### WHAT YOU NEED TO DO
Look below for the line holding "The height and width of the screenshot is (362, 600)." and the line holding "Image resolution: width=600". Transcribe exactly those lines and all lines between them, nothing more.

Top of RECORDS FOR THE EXERCISE

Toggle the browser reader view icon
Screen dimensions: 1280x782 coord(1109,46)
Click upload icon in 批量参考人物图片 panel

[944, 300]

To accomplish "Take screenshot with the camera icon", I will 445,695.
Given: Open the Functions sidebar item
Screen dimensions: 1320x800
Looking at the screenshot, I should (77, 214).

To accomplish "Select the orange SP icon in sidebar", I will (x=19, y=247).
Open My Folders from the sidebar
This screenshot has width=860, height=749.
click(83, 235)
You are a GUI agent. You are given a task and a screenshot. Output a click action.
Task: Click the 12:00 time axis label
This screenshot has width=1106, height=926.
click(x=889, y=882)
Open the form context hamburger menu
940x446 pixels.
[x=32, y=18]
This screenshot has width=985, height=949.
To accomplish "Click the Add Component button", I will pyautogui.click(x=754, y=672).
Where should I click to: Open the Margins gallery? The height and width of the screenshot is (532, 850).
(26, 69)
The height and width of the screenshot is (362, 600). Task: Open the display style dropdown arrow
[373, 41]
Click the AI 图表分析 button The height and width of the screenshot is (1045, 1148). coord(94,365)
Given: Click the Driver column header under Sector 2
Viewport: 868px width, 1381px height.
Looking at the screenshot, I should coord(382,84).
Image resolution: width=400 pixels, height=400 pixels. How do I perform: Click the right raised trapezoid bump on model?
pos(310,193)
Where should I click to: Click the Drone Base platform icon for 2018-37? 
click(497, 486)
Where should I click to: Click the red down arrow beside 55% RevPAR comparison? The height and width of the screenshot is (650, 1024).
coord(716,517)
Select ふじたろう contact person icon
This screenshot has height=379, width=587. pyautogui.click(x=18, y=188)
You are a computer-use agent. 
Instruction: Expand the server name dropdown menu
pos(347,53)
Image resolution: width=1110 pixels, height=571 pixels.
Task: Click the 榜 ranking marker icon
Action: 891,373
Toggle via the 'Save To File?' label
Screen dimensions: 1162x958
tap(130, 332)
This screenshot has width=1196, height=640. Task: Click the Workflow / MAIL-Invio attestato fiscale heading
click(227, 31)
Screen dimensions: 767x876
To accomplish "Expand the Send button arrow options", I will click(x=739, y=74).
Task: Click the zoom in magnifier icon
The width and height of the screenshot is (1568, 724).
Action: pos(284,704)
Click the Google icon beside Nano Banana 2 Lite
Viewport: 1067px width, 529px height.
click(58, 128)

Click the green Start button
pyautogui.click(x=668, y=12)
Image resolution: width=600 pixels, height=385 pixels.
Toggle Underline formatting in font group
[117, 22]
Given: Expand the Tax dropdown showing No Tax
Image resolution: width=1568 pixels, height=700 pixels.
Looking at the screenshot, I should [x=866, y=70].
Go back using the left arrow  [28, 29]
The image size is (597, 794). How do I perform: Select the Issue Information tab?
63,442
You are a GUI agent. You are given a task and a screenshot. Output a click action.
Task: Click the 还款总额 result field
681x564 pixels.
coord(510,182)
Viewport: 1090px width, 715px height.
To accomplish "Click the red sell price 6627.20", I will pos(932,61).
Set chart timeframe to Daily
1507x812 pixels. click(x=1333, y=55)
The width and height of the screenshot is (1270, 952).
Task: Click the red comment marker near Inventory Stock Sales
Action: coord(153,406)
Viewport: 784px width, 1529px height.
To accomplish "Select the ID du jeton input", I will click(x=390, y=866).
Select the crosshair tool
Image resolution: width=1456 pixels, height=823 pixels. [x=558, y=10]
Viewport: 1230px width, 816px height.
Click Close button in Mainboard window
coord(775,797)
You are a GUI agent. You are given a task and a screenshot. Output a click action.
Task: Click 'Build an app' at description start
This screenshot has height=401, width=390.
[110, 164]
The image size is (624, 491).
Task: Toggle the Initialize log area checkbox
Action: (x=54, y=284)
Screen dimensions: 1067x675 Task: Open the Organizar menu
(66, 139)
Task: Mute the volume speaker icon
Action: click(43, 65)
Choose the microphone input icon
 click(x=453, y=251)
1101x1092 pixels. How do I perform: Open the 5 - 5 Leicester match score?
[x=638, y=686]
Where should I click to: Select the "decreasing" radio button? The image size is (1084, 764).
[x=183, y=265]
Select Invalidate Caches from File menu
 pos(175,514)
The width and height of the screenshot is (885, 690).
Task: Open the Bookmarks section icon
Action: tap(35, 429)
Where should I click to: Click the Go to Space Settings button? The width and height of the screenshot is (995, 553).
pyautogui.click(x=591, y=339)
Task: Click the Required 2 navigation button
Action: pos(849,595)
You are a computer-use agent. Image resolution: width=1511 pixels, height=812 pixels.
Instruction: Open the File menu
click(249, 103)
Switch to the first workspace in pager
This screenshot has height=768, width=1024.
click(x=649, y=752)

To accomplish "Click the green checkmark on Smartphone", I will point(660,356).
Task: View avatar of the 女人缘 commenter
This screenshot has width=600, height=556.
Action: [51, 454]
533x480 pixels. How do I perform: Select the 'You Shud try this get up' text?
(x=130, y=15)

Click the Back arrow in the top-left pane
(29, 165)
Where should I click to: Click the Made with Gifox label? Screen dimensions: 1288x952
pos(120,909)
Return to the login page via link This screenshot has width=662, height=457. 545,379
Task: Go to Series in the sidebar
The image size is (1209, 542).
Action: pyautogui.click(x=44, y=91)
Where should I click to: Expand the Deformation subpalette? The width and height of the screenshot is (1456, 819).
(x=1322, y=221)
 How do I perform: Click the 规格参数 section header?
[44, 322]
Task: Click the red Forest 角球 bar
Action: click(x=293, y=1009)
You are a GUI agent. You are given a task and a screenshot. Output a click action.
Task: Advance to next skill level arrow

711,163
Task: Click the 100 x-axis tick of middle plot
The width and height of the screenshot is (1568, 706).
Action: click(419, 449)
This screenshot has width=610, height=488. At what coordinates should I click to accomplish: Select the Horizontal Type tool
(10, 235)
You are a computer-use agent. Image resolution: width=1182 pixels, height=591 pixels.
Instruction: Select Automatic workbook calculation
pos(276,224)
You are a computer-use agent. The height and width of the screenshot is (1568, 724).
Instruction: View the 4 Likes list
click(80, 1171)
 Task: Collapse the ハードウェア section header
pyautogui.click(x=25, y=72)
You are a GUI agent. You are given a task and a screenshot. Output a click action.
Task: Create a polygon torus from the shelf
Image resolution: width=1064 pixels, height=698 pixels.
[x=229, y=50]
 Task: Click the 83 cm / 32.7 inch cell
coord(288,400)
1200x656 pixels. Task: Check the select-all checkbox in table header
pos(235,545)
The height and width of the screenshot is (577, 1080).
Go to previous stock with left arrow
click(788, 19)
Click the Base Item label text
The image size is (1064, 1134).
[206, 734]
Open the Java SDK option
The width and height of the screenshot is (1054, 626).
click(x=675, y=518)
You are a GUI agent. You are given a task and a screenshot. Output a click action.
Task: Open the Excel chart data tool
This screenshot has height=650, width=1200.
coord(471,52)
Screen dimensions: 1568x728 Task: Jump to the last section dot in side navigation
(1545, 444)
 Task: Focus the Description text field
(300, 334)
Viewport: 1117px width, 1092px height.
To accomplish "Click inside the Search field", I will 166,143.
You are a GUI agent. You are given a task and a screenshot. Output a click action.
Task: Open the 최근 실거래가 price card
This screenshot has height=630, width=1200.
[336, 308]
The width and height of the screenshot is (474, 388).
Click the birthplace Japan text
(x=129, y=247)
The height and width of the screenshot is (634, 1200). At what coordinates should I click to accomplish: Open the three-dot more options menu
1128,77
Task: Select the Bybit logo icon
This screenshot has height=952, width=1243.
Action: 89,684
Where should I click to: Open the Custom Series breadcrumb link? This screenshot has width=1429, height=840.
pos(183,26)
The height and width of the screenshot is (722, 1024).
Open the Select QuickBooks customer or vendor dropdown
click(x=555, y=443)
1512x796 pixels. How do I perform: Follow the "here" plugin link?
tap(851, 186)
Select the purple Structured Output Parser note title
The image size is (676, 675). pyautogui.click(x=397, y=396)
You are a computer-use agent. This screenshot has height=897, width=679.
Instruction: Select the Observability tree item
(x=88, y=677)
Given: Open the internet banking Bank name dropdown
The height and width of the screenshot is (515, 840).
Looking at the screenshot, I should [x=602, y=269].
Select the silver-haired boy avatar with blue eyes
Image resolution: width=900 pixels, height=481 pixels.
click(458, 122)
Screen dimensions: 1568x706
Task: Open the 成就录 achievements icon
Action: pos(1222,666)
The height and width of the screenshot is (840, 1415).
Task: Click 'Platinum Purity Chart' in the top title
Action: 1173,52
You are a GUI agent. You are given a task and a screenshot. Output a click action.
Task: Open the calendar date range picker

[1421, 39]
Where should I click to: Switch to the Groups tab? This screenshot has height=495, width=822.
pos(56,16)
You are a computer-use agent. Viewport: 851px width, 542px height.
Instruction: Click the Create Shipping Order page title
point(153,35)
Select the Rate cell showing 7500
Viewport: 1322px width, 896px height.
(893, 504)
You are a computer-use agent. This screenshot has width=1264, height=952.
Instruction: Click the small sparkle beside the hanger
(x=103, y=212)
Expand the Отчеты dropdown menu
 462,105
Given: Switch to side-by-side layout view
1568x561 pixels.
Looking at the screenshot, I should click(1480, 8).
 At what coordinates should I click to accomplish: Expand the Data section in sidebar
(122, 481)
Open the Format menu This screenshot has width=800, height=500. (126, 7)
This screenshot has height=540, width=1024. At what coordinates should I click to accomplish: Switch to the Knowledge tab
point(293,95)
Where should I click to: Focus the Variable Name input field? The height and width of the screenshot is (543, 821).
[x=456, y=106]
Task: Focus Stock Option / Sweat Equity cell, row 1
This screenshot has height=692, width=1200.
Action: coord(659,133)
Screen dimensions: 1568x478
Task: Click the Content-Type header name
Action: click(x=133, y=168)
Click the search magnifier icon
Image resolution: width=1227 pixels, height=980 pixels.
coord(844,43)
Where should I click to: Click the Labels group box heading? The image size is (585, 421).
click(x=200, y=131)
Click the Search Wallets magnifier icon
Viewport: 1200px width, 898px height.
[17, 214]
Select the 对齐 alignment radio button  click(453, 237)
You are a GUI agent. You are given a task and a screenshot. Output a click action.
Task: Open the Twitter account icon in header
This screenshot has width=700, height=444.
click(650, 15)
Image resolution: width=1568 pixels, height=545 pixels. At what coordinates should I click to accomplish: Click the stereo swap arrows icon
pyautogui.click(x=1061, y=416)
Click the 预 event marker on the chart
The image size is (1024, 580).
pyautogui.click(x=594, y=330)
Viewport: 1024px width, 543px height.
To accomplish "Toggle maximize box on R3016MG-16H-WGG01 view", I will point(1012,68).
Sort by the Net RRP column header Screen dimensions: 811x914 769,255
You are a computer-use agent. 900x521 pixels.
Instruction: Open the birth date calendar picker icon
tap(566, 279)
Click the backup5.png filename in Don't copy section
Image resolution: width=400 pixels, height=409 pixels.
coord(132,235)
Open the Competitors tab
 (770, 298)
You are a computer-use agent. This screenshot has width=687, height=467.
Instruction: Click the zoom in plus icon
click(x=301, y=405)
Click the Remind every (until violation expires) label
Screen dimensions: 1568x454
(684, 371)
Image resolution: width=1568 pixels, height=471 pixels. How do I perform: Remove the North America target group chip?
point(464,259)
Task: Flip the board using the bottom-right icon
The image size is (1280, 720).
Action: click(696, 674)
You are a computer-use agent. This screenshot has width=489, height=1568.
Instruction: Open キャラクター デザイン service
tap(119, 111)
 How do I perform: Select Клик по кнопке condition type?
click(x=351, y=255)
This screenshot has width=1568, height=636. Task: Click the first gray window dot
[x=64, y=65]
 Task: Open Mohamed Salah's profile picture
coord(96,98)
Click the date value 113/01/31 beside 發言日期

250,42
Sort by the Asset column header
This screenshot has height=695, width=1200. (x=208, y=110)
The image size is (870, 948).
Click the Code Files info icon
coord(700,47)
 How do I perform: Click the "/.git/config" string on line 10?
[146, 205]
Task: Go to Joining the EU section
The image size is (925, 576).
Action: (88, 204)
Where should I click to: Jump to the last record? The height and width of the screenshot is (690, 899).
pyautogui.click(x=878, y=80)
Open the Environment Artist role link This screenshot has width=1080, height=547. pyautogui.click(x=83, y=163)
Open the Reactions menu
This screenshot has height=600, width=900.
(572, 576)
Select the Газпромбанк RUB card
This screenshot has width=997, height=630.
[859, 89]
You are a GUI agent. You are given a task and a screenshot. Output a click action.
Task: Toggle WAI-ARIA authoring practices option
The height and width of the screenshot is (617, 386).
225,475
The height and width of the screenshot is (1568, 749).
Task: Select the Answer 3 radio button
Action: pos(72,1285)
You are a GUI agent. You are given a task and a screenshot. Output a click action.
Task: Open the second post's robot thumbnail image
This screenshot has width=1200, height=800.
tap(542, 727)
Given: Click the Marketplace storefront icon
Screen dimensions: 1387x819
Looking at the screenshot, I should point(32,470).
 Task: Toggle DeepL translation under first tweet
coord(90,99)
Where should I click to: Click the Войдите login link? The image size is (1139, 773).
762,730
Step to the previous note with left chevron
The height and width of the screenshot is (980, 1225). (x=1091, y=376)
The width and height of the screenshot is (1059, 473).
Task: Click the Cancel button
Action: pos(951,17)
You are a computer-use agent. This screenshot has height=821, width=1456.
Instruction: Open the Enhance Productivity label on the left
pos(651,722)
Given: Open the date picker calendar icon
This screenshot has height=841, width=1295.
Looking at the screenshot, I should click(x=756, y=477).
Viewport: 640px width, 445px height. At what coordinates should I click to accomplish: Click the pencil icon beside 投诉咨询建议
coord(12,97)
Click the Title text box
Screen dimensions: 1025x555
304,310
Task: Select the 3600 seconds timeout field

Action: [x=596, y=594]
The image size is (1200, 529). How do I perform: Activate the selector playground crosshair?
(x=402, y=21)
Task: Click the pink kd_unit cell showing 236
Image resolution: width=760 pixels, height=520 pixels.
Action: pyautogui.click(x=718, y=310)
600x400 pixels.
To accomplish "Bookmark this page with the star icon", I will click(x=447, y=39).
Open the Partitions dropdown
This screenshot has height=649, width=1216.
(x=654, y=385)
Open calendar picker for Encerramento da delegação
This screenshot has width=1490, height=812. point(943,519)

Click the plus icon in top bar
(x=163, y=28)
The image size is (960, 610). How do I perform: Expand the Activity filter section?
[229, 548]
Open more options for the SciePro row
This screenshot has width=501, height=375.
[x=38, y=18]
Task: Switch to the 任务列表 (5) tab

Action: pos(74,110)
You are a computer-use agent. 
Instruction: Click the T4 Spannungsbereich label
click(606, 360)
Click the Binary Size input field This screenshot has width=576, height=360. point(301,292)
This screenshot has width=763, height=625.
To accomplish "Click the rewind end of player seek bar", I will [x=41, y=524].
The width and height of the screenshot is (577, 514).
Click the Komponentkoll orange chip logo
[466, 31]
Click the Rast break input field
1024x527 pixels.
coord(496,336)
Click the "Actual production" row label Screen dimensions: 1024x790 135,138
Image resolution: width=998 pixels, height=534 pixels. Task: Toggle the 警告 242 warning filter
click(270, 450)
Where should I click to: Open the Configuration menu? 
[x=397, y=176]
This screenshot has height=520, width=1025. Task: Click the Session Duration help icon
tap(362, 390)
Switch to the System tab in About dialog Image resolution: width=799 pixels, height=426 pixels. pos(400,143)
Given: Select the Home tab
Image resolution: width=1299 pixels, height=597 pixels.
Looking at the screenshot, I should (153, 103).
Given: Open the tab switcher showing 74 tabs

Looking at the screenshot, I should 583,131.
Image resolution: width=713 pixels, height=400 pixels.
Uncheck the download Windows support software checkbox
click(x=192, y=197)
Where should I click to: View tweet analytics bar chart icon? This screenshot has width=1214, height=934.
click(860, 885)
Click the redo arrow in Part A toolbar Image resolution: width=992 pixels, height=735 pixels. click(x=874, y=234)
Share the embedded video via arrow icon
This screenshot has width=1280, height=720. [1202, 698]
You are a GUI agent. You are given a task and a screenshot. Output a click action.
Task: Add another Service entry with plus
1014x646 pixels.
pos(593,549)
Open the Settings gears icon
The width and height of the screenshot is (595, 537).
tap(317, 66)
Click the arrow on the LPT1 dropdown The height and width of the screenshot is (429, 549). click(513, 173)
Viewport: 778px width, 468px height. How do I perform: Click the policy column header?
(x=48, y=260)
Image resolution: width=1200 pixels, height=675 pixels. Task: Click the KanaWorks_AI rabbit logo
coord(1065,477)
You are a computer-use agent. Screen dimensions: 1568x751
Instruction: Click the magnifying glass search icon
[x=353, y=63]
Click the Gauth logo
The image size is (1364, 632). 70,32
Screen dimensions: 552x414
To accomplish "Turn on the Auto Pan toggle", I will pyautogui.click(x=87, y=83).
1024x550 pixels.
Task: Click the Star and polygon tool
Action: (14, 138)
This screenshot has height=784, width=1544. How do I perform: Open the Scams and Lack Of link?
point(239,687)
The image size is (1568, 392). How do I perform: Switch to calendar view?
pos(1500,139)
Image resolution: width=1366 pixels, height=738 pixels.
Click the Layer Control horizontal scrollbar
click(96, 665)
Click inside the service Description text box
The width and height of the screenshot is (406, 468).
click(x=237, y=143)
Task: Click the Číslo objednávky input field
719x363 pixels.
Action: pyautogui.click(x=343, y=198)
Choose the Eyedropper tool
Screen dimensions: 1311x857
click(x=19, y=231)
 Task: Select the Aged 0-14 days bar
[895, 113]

Bottom of RECORDS FOR THE EXERCISE

### FINISHED TASK
The height and width of the screenshot is (362, 600). Task: Open the display style dropdown arrow
[373, 41]
Click the AI 图表分析 button The height and width of the screenshot is (1045, 1148). coord(94,365)
Given: Click the Driver column header under Sector 2
Viewport: 868px width, 1381px height.
Looking at the screenshot, I should coord(382,84).
Image resolution: width=400 pixels, height=400 pixels. How do I perform: Click the right raised trapezoid bump on model?
pos(310,193)
Where should I click to: Click the Drone Base platform icon for 2018-37? 
click(497, 486)
Where should I click to: Click the red down arrow beside 55% RevPAR comparison? The height and width of the screenshot is (650, 1024).
coord(716,517)
Select ふじたろう contact person icon
This screenshot has height=379, width=587. pyautogui.click(x=18, y=188)
You are a computer-use agent. 
Instruction: Expand the server name dropdown menu
pos(347,53)
Image resolution: width=1110 pixels, height=571 pixels.
Task: Click the 榜 ranking marker icon
Action: 891,373
Toggle via the 'Save To File?' label
Screen dimensions: 1162x958
tap(130, 332)
This screenshot has width=1196, height=640. Task: Click the Workflow / MAIL-Invio attestato fiscale heading
click(227, 31)
Screen dimensions: 767x876
To accomplish "Expand the Send button arrow options", I will click(x=739, y=74).
Task: Click the zoom in magnifier icon
The width and height of the screenshot is (1568, 724).
Action: pos(284,704)
Click the Google icon beside Nano Banana 2 Lite
Viewport: 1067px width, 529px height.
click(58, 128)

Click the green Start button
pyautogui.click(x=668, y=12)
Image resolution: width=600 pixels, height=385 pixels.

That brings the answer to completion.